METROLa mayoría de las distribuciones populares de Linux incluyen archivos adicionales como sumas de comprobación y firmas cuando descarga sus archivos ISO. A menudo, estos se ignoran durante la descarga. Si bien esto no es un problema para la mayoría de los usuarios, algunos usuarios, por lo general, aquellos que tienen una conexión a Internet lenta y poco confiable, pueden encontrarse con una descarga dañada.
Hacer uso de las imágenes ISO dañadas para la instalación puede causar una PC inestable o, en el peor de los casos, una PC inoperable también. Por lo tanto, sugiero que primero autentique la imagen ISO antes de instalarla.
Últimamente, en 2007, el sitio web oficial de Linux Minit fue pirateado. Los piratas informáticos colocaron una ISO modificada, que incluía un archivo malicioso de puerta trasera. Afortunadamente, el problema se resolvió rápidamente, pero esto nos muestra la importancia de verificar los archivos ISO descargados antes de instalarlos. De ahí este tutorial.

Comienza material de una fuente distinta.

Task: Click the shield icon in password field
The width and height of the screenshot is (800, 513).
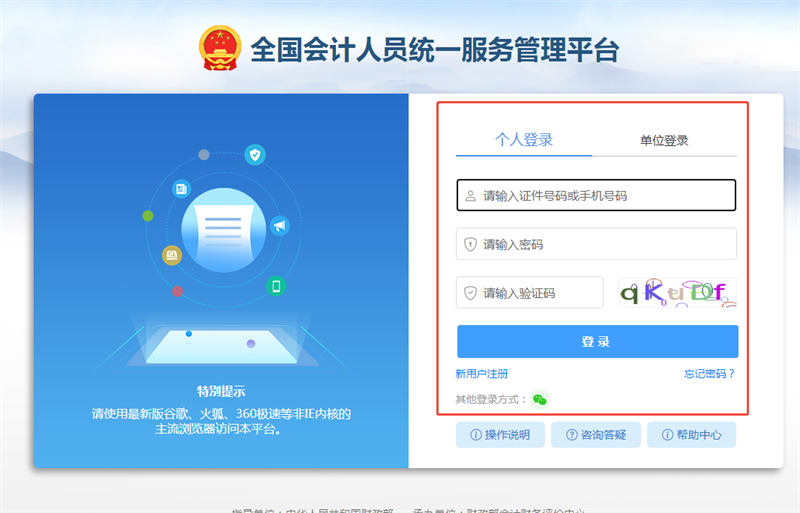Action: click(x=470, y=245)
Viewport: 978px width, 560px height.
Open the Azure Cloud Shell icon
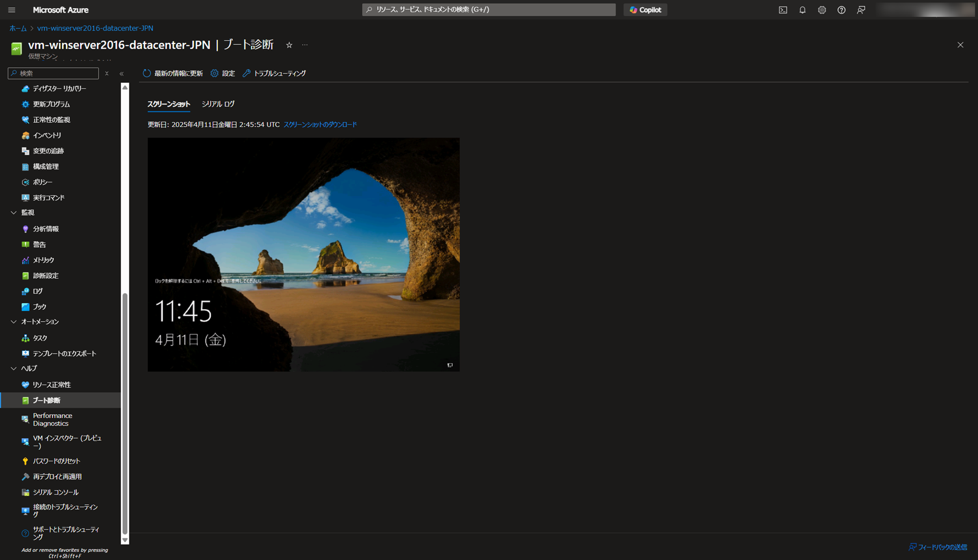783,10
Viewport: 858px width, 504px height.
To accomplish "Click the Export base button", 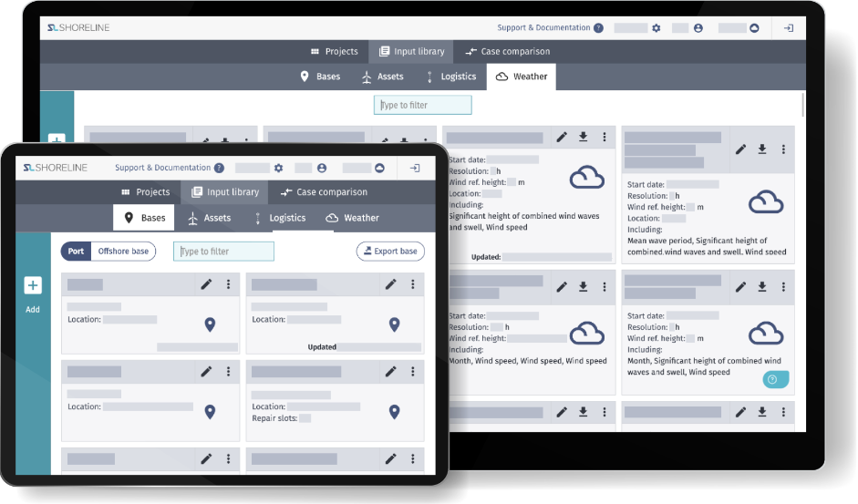I will (x=390, y=252).
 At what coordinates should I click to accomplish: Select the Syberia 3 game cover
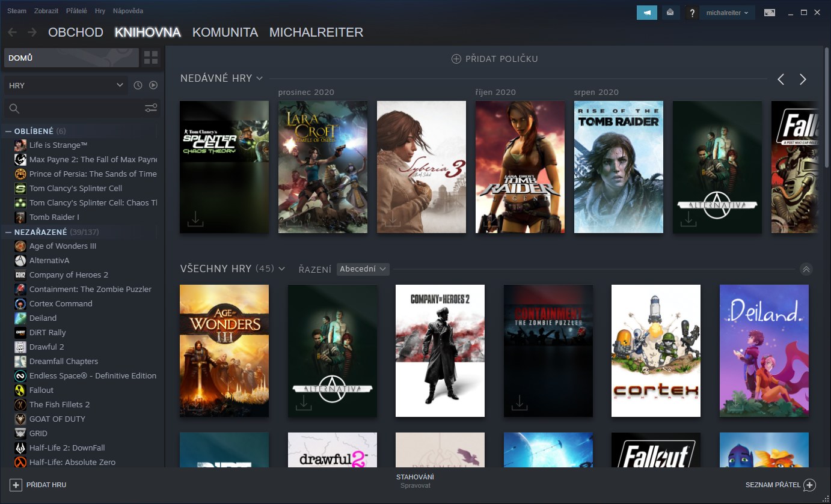coord(421,167)
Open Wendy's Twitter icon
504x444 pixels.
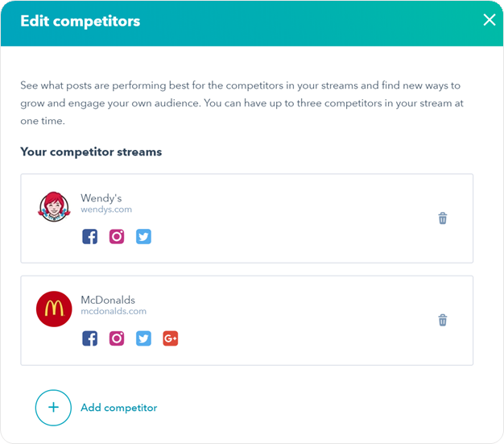143,236
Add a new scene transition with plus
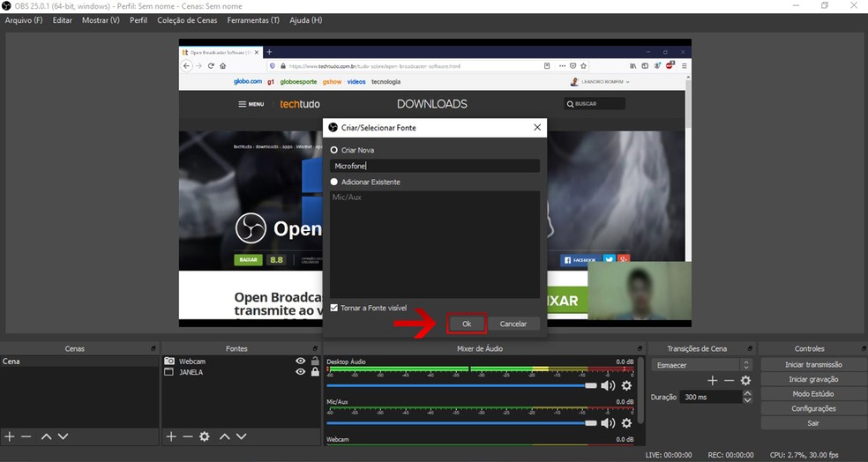The image size is (868, 462). coord(713,380)
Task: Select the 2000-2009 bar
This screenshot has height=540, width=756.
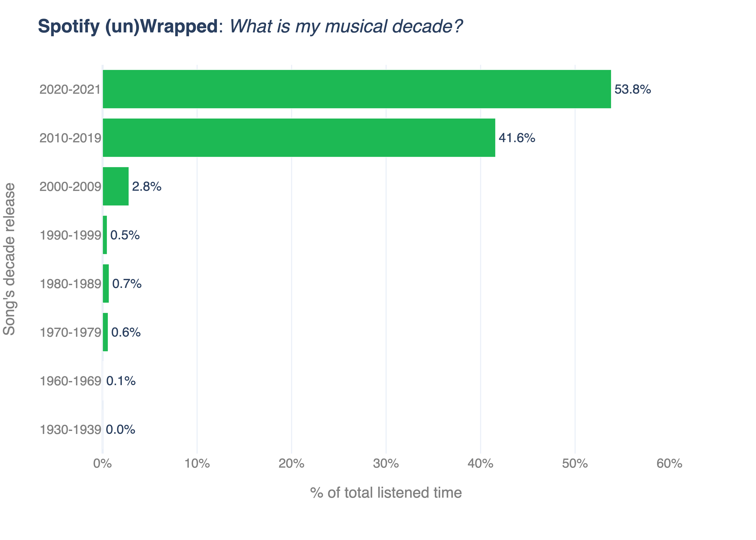Action: point(115,186)
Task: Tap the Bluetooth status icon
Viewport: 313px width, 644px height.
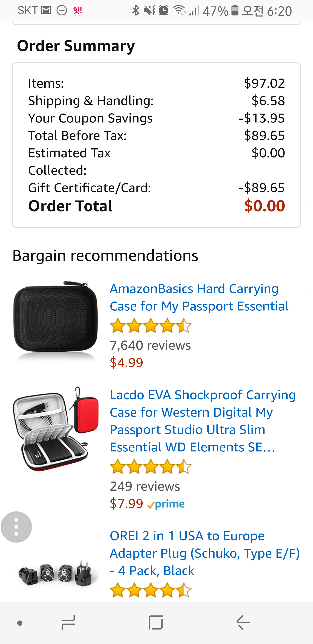Action: coord(135,11)
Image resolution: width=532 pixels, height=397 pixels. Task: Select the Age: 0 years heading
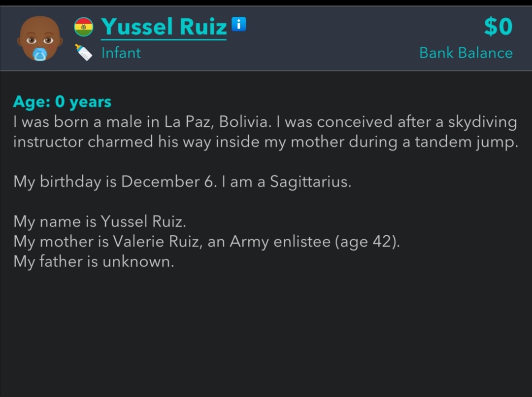coord(62,102)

Verificación de la suma de comprobación ISO de Linux
Antes de comenzar nuestra instalación, debe asegurarse de que su sistema Ubuntu esté actualizado usando los siguientes dos comandos:
actualización de sudo apt. actualización de sudo apt
Paso 1. De forma predeterminada, los paquetes Coreutils y GnuPG están preinstalados en Ubuntu. Por lo tanto, debemos asegurarnos de que tanto md5sum como gpg funcionen correctamente.
md5sum --versión
gpg --versión
Paso 2. A continuación, necesitamos descargar “SHA256SUMS” y “SHA256SUMS.gpg”, ambos archivos se pueden encontrar junto con los archivos ISO originales del sitio web oficial de Ubuntu.

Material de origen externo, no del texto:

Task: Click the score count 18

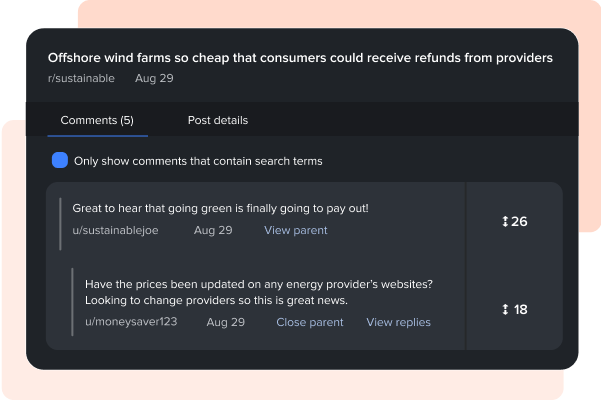Action: pyautogui.click(x=520, y=310)
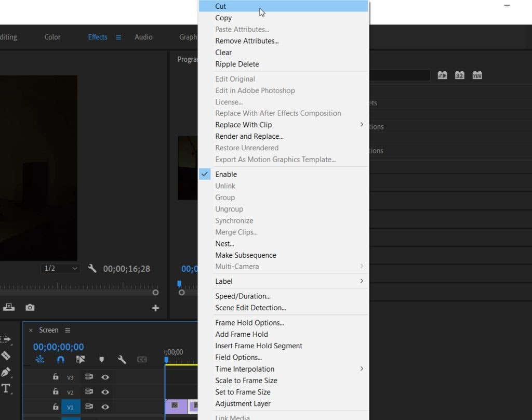Switch to the Color workspace tab
Image resolution: width=532 pixels, height=420 pixels.
click(52, 37)
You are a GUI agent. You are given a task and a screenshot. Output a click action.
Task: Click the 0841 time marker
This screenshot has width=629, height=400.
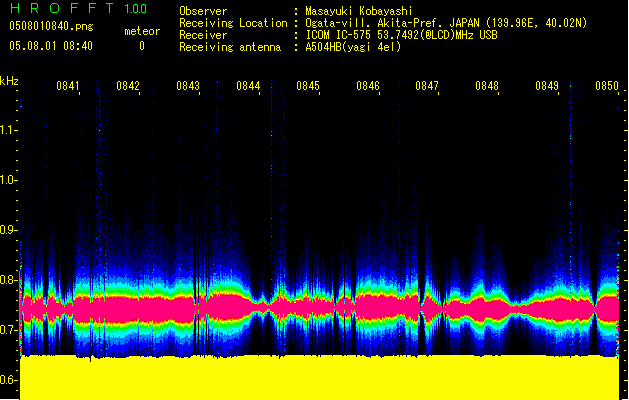pyautogui.click(x=68, y=87)
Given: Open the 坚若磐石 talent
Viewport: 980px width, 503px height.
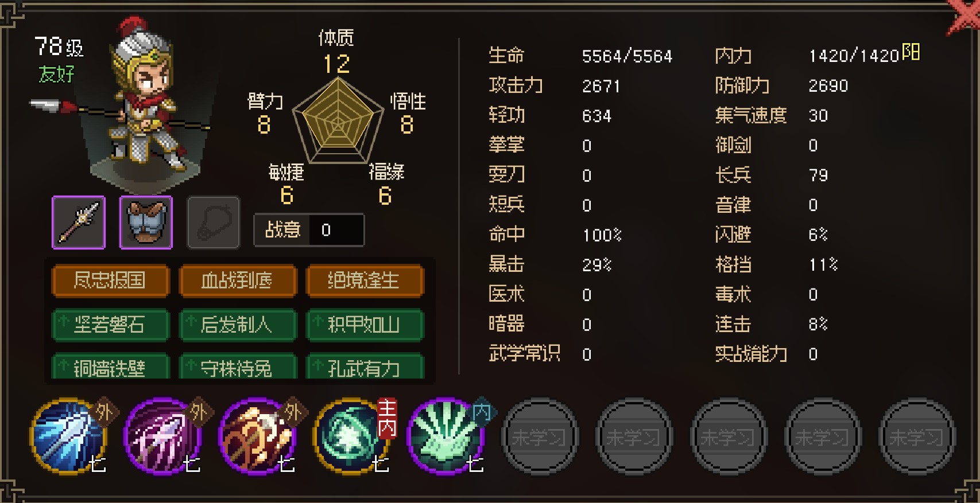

Vaya al sitio web oficial de Ubuntu (¡¡Haga clic aquí!!).
Ahora busque la ISO que necesita descargar, luego también encontrará los archivos anteriores, como puede ver en la captura de pantalla a continuación.
Nota: Presione el archivo para descargarlo, o puede hacer clic derecho sobre él fácilmente y elegir guardar el enlace como. NO copie el contenido del archivo en un archivo de texto y lo use porque no funcionará correctamente.

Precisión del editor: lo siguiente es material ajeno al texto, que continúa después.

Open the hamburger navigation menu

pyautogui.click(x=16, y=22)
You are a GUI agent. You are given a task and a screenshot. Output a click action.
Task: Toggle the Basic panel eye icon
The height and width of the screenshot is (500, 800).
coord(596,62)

Paso 3. Ahora debemos verificar si necesitaremos obtener una clave pública o no. Entonces ejecutaremos el siguiente comando para averiguarlo.
gpg --keyid-format long --verify SHA256SUMS.gpg SHA256SUMS
Como puede ver en la captura de pantalla anterior, no se encontró ninguna clave pública. Además, este mensaje de salida le indica las claves utilizadas para generar el archivo de firma. Las claves son (46181433FBB75451 y D94AA3F0EFE21092).
Paso 4. Para obtener las claves públicas, puede utilizar el siguiente comando junto con las claves anteriores.
gpg --keyid-format long --keyserver hkp: //keyserver.ubuntu.com --recv-keys 0x46181433FBB75451 0xD94AA3F0EFE21092
Paso 5. Verifique las huellas digitales de la clave usando el siguiente comando.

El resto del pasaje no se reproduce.